Our results are quite consistent with a similar study of the large GH13 family (
Stam et al. 2006). GH13 is an enormous family of over 2,500 enzymes that include 26 different functions that are indicated by different EC numbers. The Stam study used a variety of methods to cluster those enzymes into 35 subfamilies that were entirely consistent with subtrees of an unrooted NJ tree of GH13. Most of the subfamilies were monospecific, that is, included only one experimentally determined EC number, whereas a few included enzymes with two closely related functions. They concluded that “assignment to a subfamily is a considerable step toward improved functional prediction. However, because not all subfamilies have a biochemical(ly) characterized member and because a significant number of sequences are not included in subfamilies, errors or imprecision are still possible during unsupervised automated genomic annotation.”
Practical considerations make it clear that sequencing will continue to outpace our ability to obtain direct experimental evidence for enzyme activities. It therefore behooves us to consider how best to use sequence information to maximize our confidence in estimating enzyme function and specificity. This study makes it clear that simple grouping on the basis of similarity of sequence motifs is an insufficient criterion. Automatic documentation algorithms sometimes make incorrect assignments, sometimes make unjustified assignments, and sometimes fail to make assignments that can be justified. Likewise active-site motif sequences (as we describe here) although perhaps indicative are nevertheless insufficient to assign enzyme function and specificity. Phylogenetic analysis is, so far, a reliable guide to function.

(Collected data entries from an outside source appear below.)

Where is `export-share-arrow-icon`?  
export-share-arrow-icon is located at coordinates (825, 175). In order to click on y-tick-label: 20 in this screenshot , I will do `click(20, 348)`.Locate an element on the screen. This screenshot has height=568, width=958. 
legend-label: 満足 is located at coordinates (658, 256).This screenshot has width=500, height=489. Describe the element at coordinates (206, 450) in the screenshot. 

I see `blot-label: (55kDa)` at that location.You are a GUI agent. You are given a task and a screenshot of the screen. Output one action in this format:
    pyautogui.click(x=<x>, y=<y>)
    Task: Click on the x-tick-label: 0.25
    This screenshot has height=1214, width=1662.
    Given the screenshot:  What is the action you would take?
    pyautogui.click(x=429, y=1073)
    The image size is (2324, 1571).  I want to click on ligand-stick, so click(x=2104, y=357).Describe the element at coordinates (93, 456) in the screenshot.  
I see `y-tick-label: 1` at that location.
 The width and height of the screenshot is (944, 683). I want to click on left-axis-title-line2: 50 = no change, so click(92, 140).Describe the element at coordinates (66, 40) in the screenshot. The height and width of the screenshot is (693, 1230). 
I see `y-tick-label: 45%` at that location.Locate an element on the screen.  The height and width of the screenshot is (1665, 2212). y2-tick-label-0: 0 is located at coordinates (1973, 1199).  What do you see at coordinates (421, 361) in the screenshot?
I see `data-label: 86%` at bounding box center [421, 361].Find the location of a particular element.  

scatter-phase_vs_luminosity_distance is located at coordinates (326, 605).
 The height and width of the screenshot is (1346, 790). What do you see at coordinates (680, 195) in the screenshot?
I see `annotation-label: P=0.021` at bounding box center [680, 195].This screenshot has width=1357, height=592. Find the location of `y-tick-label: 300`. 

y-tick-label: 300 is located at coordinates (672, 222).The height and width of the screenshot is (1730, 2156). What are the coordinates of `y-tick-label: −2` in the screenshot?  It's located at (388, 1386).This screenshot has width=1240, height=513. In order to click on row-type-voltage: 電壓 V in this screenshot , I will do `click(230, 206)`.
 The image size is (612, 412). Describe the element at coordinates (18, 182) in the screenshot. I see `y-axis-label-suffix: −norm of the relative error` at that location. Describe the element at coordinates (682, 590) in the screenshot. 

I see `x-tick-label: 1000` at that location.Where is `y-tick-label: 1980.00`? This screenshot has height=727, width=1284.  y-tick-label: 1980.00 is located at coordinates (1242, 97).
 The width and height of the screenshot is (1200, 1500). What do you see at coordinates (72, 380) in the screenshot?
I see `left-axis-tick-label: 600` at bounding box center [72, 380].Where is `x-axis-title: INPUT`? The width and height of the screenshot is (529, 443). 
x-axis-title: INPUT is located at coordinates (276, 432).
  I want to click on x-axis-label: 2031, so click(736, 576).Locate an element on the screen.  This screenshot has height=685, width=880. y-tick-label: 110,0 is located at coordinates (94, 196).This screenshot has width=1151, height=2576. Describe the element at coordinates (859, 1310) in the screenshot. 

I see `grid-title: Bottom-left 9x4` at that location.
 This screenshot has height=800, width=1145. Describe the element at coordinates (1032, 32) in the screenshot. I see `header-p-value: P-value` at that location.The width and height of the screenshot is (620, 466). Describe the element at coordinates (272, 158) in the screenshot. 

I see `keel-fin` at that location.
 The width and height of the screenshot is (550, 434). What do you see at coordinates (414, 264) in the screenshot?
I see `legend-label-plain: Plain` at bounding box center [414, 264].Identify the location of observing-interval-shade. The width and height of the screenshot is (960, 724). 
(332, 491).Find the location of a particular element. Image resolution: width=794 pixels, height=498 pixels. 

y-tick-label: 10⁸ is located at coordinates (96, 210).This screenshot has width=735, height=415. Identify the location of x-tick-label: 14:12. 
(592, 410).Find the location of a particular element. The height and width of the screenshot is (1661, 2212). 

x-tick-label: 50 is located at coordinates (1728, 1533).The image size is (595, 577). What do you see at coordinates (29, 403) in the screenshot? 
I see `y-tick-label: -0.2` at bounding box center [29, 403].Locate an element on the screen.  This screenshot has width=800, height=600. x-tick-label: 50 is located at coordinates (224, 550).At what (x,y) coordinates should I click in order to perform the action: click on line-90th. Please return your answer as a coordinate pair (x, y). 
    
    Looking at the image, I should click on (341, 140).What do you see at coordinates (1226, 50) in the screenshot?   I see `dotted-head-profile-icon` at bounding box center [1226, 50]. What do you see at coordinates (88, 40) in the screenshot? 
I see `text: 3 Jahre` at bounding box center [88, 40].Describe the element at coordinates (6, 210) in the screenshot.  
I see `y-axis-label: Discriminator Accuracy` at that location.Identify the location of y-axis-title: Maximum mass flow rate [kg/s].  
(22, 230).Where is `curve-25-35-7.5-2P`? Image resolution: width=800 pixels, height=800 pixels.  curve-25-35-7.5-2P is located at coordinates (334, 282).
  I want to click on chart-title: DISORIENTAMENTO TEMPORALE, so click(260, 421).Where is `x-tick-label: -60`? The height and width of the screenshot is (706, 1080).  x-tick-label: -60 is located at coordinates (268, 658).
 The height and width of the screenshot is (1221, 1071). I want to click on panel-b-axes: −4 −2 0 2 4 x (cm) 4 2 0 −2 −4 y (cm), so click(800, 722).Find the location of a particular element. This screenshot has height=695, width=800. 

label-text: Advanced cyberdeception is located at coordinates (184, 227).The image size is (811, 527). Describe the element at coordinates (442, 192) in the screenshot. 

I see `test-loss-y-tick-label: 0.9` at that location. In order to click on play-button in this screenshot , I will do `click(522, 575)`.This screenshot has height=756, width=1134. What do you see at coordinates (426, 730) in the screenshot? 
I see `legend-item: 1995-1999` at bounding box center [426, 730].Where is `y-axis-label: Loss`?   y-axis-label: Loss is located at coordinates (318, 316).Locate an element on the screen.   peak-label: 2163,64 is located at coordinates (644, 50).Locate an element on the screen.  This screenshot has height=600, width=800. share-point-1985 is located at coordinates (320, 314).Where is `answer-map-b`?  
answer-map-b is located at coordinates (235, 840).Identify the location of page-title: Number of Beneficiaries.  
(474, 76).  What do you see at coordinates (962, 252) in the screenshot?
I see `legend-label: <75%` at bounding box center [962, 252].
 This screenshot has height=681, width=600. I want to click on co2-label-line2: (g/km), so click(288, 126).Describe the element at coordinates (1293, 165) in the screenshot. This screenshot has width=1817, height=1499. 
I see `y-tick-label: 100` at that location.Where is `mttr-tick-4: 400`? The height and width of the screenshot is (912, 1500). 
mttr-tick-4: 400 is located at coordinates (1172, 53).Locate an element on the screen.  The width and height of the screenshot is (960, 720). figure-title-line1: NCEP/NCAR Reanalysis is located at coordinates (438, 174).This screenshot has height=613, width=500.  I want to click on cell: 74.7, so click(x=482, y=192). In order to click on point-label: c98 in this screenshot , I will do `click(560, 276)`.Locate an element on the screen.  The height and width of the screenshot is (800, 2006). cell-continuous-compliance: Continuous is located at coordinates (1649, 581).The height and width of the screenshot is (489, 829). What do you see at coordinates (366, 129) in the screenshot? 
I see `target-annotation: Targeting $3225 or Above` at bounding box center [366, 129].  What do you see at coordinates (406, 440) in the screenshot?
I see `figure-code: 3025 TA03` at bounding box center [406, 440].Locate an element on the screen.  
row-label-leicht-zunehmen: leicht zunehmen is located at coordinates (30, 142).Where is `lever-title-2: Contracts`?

When phylogenetic analysis is used conservatively (as we have done) to assign specificity, there are no cases in which experimental evidence conflicts with phylogenetic assignment. Although we cannot hope to determine the functions of all the 201 GH4 enzymes considered here, consideration of the active-site motif together with phylogenetic analysis can serve as a guide to choosing enzymes for biochemical analysis. The speed and ease of modern DNA-sequencing technology can easily lead to a “stamp-collecting” approach in which genomes are sequenced for the sake of enlarging a collection, and the annotations serve as a dry catalog of that collection. Genome sequences and their annotations should serve as a guide to interesting problems and to the design of experiments, which will augment our understanding of biological processes. To achieve these aims, automated annotation “pipelines” will need to develop along the lines of expert systems that will include the phylogenetic analysis (not just clustering) of genes and that will integrate such analyses with functional motifs and other bioinformatic data.